Last modified on 29 November 2011, at 22:39

Electronics/Inductance

A electron moving through space creates a magnetic field that spins around the charge according to the right hand rule. The magnetic field is created by the spin of the moving electron. If the wire is bent in the shape of a ring, when its current is flowing it magnetic field will resemble water flowing through a hose. In order for the ring to have a magnetic field, its magnetic field must first displace the magnetic field that is already there. This is why inductors initially resist any changes in current when a voltage is applied. Over time the magnetic field changes to reflect the magnetic field of the ring and current starts flowing.

Inductors resist changes in current and take time to adjust.
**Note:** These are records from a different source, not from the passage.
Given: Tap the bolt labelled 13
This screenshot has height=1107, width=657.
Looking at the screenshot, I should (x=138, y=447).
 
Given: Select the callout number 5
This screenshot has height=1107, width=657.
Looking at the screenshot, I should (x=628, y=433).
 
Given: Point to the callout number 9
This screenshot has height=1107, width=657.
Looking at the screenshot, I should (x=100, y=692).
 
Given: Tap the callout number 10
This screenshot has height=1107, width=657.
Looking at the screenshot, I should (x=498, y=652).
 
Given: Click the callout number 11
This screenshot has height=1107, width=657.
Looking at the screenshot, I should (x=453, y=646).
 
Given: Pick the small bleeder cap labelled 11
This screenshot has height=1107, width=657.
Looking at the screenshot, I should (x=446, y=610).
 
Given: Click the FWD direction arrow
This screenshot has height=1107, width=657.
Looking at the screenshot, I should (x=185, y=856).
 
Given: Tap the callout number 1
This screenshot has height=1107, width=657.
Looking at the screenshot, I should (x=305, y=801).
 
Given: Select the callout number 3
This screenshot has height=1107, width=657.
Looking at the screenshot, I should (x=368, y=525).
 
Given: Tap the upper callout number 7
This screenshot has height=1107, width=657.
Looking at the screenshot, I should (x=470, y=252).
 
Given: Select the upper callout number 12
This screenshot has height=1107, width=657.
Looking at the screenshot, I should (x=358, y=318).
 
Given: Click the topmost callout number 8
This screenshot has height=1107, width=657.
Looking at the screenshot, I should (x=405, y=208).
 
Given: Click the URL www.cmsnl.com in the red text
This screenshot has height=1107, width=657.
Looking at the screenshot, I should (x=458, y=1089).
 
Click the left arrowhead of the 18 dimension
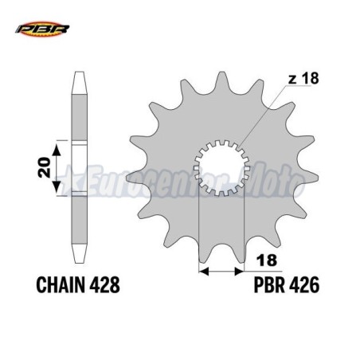pos(202,271)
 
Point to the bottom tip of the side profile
pos(80,264)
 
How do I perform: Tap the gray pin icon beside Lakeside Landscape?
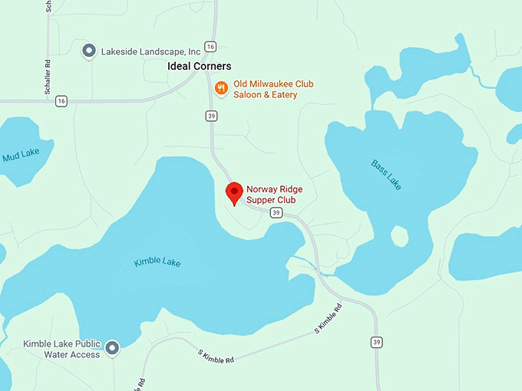click(x=89, y=51)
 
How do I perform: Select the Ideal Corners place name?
click(x=199, y=67)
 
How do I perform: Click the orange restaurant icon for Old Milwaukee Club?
click(x=221, y=89)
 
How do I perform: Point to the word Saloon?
click(x=251, y=95)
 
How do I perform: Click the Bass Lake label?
click(x=385, y=175)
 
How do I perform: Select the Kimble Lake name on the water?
click(x=157, y=262)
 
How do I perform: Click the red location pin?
click(x=234, y=193)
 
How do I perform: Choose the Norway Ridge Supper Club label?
click(x=270, y=195)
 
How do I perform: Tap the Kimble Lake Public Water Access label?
click(x=61, y=350)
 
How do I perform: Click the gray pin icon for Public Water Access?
click(x=113, y=349)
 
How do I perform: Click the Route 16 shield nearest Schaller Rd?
click(x=61, y=100)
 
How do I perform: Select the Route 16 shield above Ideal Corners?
click(x=210, y=47)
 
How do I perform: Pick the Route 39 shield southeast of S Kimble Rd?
click(x=376, y=342)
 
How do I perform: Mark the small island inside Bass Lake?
click(x=400, y=235)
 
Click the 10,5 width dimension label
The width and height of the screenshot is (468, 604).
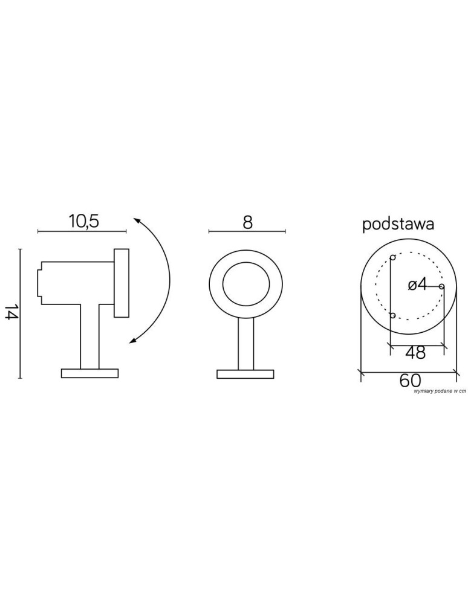84,222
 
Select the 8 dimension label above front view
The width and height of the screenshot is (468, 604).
247,222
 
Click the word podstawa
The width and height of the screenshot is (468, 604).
398,225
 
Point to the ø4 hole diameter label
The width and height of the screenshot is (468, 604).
417,285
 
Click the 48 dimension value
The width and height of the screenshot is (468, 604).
415,352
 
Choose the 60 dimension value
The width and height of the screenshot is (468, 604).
410,380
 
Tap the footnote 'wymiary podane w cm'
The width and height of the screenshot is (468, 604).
440,391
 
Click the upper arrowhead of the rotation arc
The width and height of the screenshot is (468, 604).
137,220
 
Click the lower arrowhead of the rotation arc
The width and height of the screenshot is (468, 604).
134,339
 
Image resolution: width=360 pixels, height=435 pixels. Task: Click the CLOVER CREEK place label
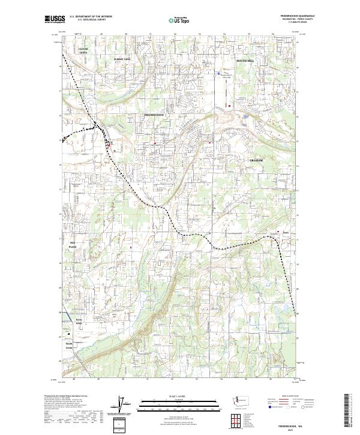(x=83, y=50)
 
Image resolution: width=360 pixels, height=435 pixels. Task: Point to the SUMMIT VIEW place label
(x=122, y=59)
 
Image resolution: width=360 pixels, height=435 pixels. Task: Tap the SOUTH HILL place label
(x=245, y=61)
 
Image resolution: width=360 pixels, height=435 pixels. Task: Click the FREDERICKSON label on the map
(x=158, y=114)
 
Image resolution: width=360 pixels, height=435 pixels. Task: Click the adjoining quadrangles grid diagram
(x=233, y=421)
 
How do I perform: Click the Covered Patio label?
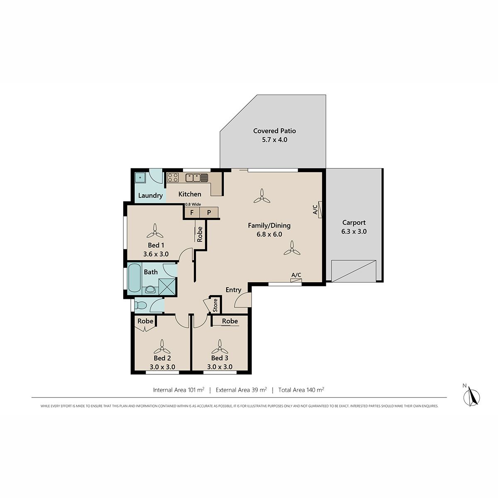(274, 131)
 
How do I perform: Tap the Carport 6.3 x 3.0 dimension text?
(354, 231)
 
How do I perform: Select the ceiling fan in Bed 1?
(155, 231)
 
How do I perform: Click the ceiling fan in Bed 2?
(162, 347)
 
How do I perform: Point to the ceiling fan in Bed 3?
(220, 347)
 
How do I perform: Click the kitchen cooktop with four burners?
(173, 178)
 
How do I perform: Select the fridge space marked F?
(192, 213)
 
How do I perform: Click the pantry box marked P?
(209, 213)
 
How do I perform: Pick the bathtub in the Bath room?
(134, 279)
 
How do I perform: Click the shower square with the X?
(168, 286)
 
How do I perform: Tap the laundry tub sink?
(140, 178)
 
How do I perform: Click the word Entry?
(233, 290)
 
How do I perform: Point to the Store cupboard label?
(215, 305)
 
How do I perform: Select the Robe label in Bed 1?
(200, 234)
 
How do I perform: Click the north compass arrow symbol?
(473, 397)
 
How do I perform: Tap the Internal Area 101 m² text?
(178, 390)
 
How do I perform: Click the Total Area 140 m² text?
(301, 390)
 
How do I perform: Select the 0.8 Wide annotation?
(193, 205)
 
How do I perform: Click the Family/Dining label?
(269, 226)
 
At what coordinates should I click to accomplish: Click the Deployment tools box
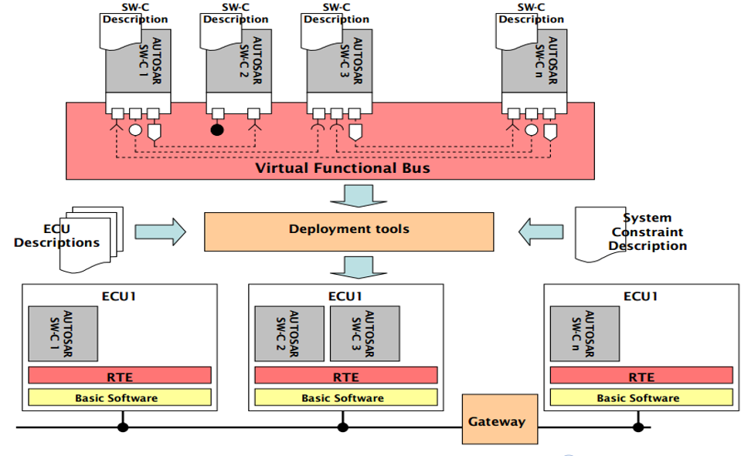click(x=348, y=229)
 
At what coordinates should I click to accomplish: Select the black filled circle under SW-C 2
click(x=218, y=130)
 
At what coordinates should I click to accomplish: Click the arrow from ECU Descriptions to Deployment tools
click(x=160, y=230)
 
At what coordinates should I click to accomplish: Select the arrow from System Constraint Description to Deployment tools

A popular example of inductance is a electromagnet. It is essentially an inductor connected to dc with a piece of metal in its core. The flow of current creates a magnetic flow that mimicks a magnet. The direction of current determines the polarity of the magnet.

The nice thing about electromagnets is the strength of the current determines the strength of the magnetic field, so the more current the more magnetic field. Also reversing the direction of the current switches the polarity of the electromagnet.

This property allows electromagnets to be used as switches. As the current increases the magnet becomes more repulsive to other magnets.

Electromagnets are also used in loudspeakers. You have a voltage that is dependent on distance so as the distance decreases the voltage increases and as the distance increases the voltage decreases. The result is the ability to program the loudspeaker according to a vibration pattern.